> **PAGE EXTRACT**
We are packing everything into the turtle-formatter because there is no concept of doing multiple passes over an rdf file. In diffplug/spotless, there is, and it would allow for separating concerns nicely. We could, over time, make that happen.
turtle-formatter should remain exactly that, a formatter. However, yes, for real-world usage, other tools are required as well. This is another one of the reasons for the planned https://github.com/atextor/owl-cli/issues/20 that will merge turtle-formatter as one tool into a broader scope. Beyond formatting I also envision tools such as code style checks, code smell checks, maybe convenient SHACL validation etc.
The discussion about comments would not be taking place if rdf parsers retained them in the model. Nobody would expect them to be altered in any way except presentation.
You are right; and I still consider the introduction of a Parser with a custom model that retains comments as a valid option (see the second bullet point in my first reply in this issue).
The warning/error approach explicitly requires a best practice guide, and the message would point to it. This guide would explain how to best (manually) convert comments to triples. All other approaches would implicitly assume the usage of a (much more complex) best-practice guide, that defines how comments should be placed in the code so the formatter assigns them correctly to parts of the code, and makes them reappear in the output where the user would want them to be. Almost certainly, this guide would also have to include special in-comment syntax, to prevent potential mis-interpretation of comments (think e.g. of commented out code that appears in a place where it could also be a doc-comment for the next line).
I use rust a lot, and there, virtually everyone uses rusts own auto-formatter for each git commit. It is very good, but I have seen it do a lot of mistakes (from a human point of view), all of which have comments as their content. This to me clearly proves, that going this way, will not result in something clean, and I think it would be a lot more work. If going that way, I would use a separate tool (or at least a separate owl-cli command) that does the triplification of comments automatically, with clear indications to the user, that his will very likely create undesired results, so they necessarily will have to revise the results manually.

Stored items
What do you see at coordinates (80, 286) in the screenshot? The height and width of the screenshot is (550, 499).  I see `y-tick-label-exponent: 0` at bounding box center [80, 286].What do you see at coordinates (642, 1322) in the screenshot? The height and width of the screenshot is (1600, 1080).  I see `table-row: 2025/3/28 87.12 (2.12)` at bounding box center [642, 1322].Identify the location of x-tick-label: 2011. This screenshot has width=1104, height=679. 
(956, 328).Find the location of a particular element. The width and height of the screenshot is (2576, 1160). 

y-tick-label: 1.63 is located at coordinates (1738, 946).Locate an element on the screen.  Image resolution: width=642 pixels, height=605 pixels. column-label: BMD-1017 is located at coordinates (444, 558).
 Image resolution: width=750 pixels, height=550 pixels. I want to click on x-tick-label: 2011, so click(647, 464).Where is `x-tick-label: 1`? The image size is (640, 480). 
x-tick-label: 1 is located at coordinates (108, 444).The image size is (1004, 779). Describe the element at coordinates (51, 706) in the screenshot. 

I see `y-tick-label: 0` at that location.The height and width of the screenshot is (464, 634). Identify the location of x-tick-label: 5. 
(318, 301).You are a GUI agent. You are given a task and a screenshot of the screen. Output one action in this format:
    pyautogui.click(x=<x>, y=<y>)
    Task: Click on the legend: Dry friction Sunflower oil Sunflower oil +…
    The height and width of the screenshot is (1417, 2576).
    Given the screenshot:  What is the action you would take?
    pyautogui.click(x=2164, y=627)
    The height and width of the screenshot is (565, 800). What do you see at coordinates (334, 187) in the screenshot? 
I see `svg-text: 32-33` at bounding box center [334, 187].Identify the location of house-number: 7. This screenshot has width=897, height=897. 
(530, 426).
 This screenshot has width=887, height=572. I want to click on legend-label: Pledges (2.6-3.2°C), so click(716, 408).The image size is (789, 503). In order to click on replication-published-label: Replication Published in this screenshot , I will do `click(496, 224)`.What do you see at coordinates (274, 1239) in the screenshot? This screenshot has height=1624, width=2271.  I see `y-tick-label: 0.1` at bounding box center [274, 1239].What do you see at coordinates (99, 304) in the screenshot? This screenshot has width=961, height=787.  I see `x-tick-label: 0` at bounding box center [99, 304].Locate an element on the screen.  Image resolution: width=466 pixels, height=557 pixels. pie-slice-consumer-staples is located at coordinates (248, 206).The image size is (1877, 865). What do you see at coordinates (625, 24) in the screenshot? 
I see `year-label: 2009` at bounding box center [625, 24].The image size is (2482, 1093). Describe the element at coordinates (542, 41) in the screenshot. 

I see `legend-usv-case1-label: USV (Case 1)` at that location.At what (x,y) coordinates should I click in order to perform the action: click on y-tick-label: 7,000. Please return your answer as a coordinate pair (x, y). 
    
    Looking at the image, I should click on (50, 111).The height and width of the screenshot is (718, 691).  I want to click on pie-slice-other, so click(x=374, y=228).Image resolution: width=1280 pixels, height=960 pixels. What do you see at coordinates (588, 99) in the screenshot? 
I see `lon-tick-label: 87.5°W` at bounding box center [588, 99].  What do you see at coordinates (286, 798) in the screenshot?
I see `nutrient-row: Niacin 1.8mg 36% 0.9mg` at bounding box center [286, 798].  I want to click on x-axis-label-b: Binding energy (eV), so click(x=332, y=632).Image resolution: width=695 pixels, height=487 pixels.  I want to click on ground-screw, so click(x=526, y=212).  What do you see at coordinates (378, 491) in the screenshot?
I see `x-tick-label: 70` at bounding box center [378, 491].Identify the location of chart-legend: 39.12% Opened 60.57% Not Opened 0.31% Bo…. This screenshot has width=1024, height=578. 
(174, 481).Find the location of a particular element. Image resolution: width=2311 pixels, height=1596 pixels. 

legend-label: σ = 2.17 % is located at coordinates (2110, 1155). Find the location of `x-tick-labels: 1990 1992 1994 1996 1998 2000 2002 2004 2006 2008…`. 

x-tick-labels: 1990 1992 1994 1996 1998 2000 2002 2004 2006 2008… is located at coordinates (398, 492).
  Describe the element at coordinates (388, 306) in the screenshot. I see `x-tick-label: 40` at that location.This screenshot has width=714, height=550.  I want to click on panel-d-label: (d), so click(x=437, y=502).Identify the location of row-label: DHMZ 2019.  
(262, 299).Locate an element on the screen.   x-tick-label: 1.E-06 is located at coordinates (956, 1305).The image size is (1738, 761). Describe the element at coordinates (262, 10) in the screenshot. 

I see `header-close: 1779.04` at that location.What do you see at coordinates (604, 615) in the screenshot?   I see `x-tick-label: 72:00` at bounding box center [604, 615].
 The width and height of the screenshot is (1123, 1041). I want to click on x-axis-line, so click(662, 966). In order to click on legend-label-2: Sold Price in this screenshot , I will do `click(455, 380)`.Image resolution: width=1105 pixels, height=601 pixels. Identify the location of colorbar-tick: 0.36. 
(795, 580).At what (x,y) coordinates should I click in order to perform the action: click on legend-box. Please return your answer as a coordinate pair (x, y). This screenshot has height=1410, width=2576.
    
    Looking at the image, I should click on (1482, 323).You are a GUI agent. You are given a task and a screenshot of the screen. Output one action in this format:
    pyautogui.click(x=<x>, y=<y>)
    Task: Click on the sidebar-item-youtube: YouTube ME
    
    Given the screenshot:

> **ACTION ITEM**
Continue the discussion about handling comments in the turtle-formatter, starting right after its last sentence.

> **REPLY**
I understand the idea of wanting a tool that just works, but with the sophistication that this tool already has, it is impossible to do without errors. These errors would likely not be noticed any-time soon, unless.. maybe months or years later, someone would read a comment that seems to refer to code, but makes no sense in the place it is, and then what? Most likely the original could not be retrieved, as people tend to use auto-formatters before making a commit (and CIs will likely make that a necessary requirement). Thus it is very important not to make any error, in my eyes.
think e.g. of commented out code that appears in a place where it could also be a doc-comment for the next line
Good point.
I understand the idea of wanting a tool that just works, but with the sophistication that this tool already has, it is impossible to do without errors. These errors would likely not be noticed any-time soon, unless.. maybe months or years later, someone would read a comment that seems to refer to code, but makes no sense in the place it is, and then what? Most likely the original could not be retrieved, as people tend to use auto-formatters before making a commit (and CIs will likely make that a necessary requirement).
Also a very good point.
The formatter action leading to a problem in these cases is not reproducing comments, though. The root cause would be reordering of statements, which happens, for an unformatted file, once with a big impact, and subsequently only with little impact as changes and additions are made. Compared to not having the option of using comments at all, it still seems the better alternative to me.
I also think we should have that option, but it should not be the default. By default, it has to be 100% non-destructive.
Would you a) be willing to have that config option and b) how hard would you think this would be to add?